» **What to do**
This task calls for copying each line below that contains "computer".

▼

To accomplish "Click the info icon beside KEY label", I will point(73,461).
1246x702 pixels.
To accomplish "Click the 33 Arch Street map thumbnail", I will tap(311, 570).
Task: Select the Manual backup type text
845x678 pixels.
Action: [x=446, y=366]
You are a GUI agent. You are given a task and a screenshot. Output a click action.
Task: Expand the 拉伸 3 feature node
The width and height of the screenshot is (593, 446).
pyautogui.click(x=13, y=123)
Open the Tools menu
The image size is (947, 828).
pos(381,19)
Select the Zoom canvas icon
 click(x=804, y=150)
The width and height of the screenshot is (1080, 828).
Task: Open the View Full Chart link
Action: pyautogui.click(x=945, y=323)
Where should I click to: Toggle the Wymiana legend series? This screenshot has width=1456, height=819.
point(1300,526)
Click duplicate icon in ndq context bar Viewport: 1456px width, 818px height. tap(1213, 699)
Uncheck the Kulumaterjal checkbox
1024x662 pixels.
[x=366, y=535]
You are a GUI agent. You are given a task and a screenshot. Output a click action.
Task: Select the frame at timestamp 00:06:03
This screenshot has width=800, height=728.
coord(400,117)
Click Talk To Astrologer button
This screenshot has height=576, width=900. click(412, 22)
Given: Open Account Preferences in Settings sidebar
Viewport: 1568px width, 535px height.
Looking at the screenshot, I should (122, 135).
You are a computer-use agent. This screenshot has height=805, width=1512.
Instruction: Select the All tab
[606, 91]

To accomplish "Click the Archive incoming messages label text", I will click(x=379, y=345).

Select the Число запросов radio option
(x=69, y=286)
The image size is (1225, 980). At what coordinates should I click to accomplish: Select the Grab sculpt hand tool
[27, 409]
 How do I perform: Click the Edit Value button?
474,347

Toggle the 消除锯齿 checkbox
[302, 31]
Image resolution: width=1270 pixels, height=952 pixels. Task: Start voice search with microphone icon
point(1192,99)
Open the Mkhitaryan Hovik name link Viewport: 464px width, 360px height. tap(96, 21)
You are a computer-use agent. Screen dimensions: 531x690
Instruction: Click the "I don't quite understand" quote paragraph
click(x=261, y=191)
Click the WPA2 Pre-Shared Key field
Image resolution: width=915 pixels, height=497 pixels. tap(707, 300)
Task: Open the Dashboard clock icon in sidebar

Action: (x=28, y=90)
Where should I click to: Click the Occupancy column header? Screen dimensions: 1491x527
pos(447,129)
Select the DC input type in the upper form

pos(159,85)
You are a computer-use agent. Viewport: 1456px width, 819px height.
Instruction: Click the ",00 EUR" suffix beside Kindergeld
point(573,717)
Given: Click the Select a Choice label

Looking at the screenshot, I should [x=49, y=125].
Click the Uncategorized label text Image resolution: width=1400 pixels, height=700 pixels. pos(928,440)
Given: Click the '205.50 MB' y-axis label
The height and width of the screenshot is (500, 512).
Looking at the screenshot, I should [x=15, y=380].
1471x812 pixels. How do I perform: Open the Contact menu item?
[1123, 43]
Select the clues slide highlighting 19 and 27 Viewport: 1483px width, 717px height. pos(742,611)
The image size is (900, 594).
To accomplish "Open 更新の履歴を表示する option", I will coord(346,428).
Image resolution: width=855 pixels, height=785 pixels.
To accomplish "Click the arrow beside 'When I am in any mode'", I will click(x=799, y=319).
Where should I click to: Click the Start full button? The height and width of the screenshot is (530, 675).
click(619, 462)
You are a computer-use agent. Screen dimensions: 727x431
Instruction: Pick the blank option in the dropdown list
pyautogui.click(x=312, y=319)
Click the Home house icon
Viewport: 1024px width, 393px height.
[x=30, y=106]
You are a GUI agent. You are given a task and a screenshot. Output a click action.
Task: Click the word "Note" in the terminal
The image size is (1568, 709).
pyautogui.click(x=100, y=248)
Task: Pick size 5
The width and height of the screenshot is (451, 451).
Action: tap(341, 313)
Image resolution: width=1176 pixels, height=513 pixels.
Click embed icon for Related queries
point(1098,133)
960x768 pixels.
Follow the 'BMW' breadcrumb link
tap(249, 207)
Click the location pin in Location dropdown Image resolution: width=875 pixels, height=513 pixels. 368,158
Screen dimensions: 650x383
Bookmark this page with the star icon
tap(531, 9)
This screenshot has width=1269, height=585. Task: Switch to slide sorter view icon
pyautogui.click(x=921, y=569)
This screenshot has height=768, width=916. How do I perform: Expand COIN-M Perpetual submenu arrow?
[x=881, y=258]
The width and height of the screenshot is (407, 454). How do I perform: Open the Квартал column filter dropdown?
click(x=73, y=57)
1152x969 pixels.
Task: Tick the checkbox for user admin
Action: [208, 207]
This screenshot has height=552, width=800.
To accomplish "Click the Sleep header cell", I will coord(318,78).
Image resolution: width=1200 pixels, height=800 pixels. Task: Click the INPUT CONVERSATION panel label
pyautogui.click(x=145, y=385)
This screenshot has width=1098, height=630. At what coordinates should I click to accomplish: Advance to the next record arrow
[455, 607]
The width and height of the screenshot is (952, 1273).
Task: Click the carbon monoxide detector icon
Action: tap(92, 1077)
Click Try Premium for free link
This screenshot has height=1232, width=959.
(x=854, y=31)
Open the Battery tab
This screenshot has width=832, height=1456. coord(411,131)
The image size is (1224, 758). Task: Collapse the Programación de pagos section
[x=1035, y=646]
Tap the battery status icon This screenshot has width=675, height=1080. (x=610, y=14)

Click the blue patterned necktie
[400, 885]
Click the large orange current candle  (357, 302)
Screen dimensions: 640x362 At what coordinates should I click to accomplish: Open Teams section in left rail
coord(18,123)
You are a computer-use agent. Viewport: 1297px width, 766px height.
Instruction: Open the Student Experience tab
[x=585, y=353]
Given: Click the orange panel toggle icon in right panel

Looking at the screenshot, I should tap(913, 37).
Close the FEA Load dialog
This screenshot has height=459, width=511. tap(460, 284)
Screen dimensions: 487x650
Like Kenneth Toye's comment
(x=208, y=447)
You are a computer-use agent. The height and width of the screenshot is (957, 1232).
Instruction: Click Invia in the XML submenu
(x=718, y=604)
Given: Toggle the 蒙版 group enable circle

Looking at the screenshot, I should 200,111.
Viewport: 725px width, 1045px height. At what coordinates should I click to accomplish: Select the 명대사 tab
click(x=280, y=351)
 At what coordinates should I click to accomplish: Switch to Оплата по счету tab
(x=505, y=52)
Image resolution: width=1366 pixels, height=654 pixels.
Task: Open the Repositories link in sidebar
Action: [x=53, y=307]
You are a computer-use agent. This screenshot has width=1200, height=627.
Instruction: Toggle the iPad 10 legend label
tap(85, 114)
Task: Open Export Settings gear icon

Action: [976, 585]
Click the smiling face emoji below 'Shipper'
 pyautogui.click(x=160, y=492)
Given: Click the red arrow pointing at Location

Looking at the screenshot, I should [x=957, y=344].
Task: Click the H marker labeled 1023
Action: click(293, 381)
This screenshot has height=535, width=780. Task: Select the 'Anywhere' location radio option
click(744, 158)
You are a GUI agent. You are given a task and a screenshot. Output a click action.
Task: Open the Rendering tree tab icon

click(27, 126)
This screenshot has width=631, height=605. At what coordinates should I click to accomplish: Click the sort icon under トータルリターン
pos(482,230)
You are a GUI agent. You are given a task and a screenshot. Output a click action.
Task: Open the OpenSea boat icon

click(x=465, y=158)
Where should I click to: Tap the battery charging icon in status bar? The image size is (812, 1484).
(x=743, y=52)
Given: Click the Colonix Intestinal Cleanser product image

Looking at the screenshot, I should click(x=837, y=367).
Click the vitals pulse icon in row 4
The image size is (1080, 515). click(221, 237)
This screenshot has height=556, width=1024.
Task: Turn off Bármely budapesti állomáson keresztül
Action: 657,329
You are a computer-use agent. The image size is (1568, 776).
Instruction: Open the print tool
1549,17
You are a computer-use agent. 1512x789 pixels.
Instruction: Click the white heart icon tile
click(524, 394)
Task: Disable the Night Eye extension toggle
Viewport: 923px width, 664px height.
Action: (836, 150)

▲

» **Output for this task**
You are a computer-use agent. This screenshot has height=805, width=1512.
You are a computer-use agent. Screen dimensions: 531x690
You are a computer-use agent. Viewport: 1456px width, 819px height.
You are a computer-use agent. Screen dimensions: 727x431
You are a computer-use agent. Viewport: 1297px width, 766px height.
You are a computer-use agent. The height and width of the screenshot is (957, 1232).
You are a computer-use agent. This screenshot has width=1200, height=627.
You are a computer-use agent. The image size is (1568, 776).
You are a computer-use agent. 1512x789 pixels.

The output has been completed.